Question

In Exercises $$17 - 24$$, find the particular solution of the first- order linear differential equation for $$x>0$$ that satisfies the initial condition.\n$$y^{\prime}+\left(\\frac{1}{x}\\right) y = 0$$ \t\t \n$$\\begin{array}{ll}{\\text{Differential Equation}} & {\\text{Initial Condition}} \\\\ {y^{\prime}+\left(\\frac{1}{x}\\right) y = 0} & {y(2)=2}\end{array}$$

Answer

**step1 Understand the problem: Identify the differential equation and initial condition**

The problem asks us to find a particular solution to a first-order linear differential equation that satisfies a given initial condition. A differential equation is an equation that relates a function with its derivatives. A first-order equation means it involves only the first derivative of the function. The initial condition helps us find a specific solution out of many possible solutions.

$$y^{\prime}+\left(\frac{1}{x}\right) y = 0$$

The initial condition is:

$$y(2)=2$$

This means when the input value $$x$$ is 2, the function's output value $$y$$ is also 2.

**step2 Rewrite the derivative and rearrange the equation to separate variables**

First, we can rewrite the derivative notation $$y'$$ as $$\frac{dy}{dx}$$, which explicitly shows that $$y$$ is a function of $$x$$. Then, we will rearrange the equation to separate the variables, meaning we will gather all terms involving $$y$$ and $$dy$$ on one side of the equation, and all terms involving $$x$$ and $$dx$$ on the other side.

$$\frac{dy}{dx} + \frac{1}{x}y = 0$$

Subtract $$\frac{1}{x}y$$ from both sides:

$$\frac{dy}{dx} = -\frac{1}{x}y$$

Now, we multiply both sides by $$dx$$ and divide by $$y$$ to separate the variables:

$$\frac{1}{y} dy = -\frac{1}{x} dx$$

**step3 Integrate both sides of the separated equation**

With the variables separated, we now integrate both sides of the equation. The integral of $$\frac{1}{u}$$ with respect to $$u$$ is $$\ln|u|$$. We also introduce a constant of integration, typically denoted as $$K$$, on one side after performing the integration.

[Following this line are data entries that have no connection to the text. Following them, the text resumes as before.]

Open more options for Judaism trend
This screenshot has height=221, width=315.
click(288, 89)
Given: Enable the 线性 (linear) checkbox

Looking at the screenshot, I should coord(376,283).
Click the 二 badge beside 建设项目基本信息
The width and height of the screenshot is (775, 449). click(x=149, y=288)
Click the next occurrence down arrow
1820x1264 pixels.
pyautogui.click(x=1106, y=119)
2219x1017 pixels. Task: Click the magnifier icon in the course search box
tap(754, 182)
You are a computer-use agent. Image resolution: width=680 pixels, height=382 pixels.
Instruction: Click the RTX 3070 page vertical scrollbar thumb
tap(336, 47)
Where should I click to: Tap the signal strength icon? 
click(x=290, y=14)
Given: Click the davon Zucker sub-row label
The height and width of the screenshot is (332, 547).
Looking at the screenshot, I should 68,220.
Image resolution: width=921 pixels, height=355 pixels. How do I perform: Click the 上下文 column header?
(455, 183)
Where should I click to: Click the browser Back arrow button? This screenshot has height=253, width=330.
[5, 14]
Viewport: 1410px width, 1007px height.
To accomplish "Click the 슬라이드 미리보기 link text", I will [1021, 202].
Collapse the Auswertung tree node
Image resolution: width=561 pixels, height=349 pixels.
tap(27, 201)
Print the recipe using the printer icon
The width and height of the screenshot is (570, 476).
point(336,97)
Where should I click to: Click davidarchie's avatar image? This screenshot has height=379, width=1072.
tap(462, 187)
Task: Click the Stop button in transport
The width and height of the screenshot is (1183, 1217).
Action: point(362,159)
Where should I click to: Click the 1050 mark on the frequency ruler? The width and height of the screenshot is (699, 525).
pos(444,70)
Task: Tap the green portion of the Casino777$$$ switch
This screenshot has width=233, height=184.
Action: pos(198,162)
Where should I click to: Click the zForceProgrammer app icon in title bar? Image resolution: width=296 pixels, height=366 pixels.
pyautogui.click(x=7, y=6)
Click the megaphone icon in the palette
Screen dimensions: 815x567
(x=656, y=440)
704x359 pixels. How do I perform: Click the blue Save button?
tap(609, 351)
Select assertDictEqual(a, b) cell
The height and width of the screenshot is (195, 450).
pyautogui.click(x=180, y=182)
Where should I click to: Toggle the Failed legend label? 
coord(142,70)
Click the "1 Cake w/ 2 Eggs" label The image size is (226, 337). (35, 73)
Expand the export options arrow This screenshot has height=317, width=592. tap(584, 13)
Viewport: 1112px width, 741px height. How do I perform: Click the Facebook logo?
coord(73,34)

$$\int \frac{1}{y} dy = \int -\frac{1}{x} dx$$

Performing the integration gives us:

$$\ln|y| = -\ln|x| + K$$

Given that the problem specifies $$x>0$$ and the initial condition $$y(2)=2$$ implies $$y$$ is positive at $$x=2$$ (and typically for the solution around that point), we can remove the absolute value signs:

$$\ln y = -\ln x + K$$

**step4 Solve for y to find the general solution**

To express $$y$$ explicitly, we use properties of logarithms and exponentials. The term $$-\ln x$$ can be written as $$\ln(x^{-1})$$ or $$\ln\left(\frac{1}{x}\right)$$. Then, to undo the natural logarithm, we exponentiate both sides of the equation using the base $$e$$. The constant $$e^K$$ can be replaced by a new constant $$C$$.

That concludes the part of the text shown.